Да, ваше величество, не сомневайтесь: вы были не просто человеком, а Человеком. Подлинным. Живым. Настоящим. С большой буквы.
И эта эпитафия – самая главная.
Глава XIX
Dies irae [97] День гнева (лат.).
Мост Двенадцати Пороков. Ночь— раннее утро
Кровь заливает мне горло, но я смеюсь – сдержать себя я не в состоянии. Злорадство переполняет меня изнутри, а грифы, кружащие над головой, в ответ улыбаются самодовольной улыбкой. Не знал, что они так умеют. Как бы то ни было, скоро у вас будет тризна – настоящее пиршество смерти! Крепитесь, братья, час воздаяния близок!
Слышал, у крови железный привкус. Странно, но я этого не ощущаю: для меня собственная кровь – что благоухание весны, черемухи, мороженого с ароматом смородины или черешни. Наверное, все потому, что я точно уверен: мне ничто не грозит, я не умру – ни сегодня, ни в будущем, ни в целую вечность. Кровь можно пить, вдыхать ее, наслаждаться; она – молодое вино, приятно обжигающее пересохшее нёбо.
Смеюсь и смотрю на него, умываясь холодным дождем, каплющим с поникшего небосклона. Грязь и земля хрустят на зубах – именно так и становлюсь я свободным.
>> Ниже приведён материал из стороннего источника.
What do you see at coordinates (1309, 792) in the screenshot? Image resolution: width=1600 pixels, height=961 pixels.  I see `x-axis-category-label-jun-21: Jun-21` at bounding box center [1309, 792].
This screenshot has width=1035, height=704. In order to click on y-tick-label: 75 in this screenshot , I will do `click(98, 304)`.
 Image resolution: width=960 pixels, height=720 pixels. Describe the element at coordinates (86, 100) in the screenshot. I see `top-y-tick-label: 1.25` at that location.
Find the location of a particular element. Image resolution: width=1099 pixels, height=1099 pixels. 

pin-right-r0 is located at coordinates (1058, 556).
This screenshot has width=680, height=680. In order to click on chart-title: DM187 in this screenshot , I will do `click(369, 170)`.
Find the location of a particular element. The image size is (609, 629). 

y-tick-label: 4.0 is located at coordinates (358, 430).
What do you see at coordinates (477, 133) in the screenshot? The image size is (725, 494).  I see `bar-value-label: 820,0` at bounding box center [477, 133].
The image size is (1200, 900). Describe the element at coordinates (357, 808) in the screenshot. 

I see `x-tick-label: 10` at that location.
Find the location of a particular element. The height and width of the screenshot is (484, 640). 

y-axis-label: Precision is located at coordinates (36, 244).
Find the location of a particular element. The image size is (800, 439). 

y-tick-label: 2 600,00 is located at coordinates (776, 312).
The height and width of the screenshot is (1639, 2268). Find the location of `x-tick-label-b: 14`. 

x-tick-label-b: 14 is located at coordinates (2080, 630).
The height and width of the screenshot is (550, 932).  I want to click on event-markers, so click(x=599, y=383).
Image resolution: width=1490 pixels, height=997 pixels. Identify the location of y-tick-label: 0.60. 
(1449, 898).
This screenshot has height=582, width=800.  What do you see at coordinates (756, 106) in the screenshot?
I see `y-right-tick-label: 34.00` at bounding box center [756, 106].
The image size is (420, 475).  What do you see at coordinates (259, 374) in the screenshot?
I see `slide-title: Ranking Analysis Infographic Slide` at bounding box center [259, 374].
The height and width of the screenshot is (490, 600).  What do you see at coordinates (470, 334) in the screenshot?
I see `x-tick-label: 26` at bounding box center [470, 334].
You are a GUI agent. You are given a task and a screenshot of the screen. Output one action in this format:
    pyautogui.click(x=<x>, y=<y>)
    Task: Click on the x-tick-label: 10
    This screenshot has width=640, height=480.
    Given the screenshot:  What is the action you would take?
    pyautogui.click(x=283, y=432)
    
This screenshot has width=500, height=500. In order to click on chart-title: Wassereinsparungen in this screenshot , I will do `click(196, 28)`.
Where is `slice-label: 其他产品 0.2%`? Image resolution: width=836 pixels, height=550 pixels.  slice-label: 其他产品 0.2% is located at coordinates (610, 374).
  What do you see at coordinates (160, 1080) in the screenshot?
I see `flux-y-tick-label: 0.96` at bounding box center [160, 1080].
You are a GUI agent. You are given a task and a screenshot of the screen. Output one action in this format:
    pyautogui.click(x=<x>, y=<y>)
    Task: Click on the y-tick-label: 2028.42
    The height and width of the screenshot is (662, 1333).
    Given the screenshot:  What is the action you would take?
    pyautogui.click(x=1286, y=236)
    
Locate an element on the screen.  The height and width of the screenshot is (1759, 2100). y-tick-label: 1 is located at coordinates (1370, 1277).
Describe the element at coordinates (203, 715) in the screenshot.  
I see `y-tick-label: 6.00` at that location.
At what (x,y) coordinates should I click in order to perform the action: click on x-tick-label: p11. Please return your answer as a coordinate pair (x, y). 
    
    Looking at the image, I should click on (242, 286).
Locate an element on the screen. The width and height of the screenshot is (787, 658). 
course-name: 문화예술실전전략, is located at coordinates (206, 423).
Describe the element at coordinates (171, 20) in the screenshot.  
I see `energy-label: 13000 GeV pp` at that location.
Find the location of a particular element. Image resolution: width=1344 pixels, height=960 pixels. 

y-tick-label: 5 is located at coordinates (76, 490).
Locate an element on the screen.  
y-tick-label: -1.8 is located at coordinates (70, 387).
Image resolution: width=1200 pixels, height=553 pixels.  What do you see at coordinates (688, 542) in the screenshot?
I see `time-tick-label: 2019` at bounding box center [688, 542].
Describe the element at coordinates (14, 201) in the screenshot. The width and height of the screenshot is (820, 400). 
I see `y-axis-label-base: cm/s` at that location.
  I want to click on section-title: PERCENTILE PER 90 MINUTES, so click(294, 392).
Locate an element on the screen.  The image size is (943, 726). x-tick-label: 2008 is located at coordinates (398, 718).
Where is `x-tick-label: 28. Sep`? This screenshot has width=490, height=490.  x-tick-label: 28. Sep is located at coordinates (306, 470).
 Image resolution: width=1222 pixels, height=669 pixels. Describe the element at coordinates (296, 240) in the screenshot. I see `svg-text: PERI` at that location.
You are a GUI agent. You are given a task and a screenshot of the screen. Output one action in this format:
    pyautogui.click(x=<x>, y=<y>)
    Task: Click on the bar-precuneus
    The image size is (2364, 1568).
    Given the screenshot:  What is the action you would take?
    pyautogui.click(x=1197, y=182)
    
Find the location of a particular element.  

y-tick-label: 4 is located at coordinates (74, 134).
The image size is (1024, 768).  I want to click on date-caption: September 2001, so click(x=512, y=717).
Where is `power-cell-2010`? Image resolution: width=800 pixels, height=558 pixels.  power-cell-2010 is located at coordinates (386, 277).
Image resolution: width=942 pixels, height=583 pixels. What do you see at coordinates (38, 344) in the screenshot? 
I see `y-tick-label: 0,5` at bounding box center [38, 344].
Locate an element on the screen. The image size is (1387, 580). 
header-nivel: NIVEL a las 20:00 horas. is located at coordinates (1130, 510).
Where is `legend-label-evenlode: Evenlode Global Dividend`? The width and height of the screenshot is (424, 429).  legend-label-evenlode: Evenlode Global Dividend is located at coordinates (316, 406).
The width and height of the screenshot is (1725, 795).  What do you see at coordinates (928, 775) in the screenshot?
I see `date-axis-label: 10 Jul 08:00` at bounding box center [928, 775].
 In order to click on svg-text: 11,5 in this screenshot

А он, склонясь надо мной, сжимает в крохотных, детских руках отточенный меч и, тяжело дыша, делает вид, что все в порядке, что он не напуган. Тушуется, хмурится, дрожащей рукой поправляет очки, и в ответ на мое «Ригель, у меня для тебя отвратительная новость!» шепчет, что я уже мертвый. Нет, Йакиак, ты перепутал! Я живой, как никогда прежде – таковым и останусь!
– Ригель?… Какой Ригель? Даю вам последнее слово. А затем – простите-с. Буду вынужден вас убить. Безболезненно, аккуратно прикончить… Только поймите, я не хотел! Вы меня вынудили! А еще Иненна, Деменцио, Дункан, весь окружающий мир! По правде говоря, не вы моя, а я ваша жертва… «Среда заела». Но скажите напоследок – что за новость? Я хочу знать, чтобы спокойно жить дальше.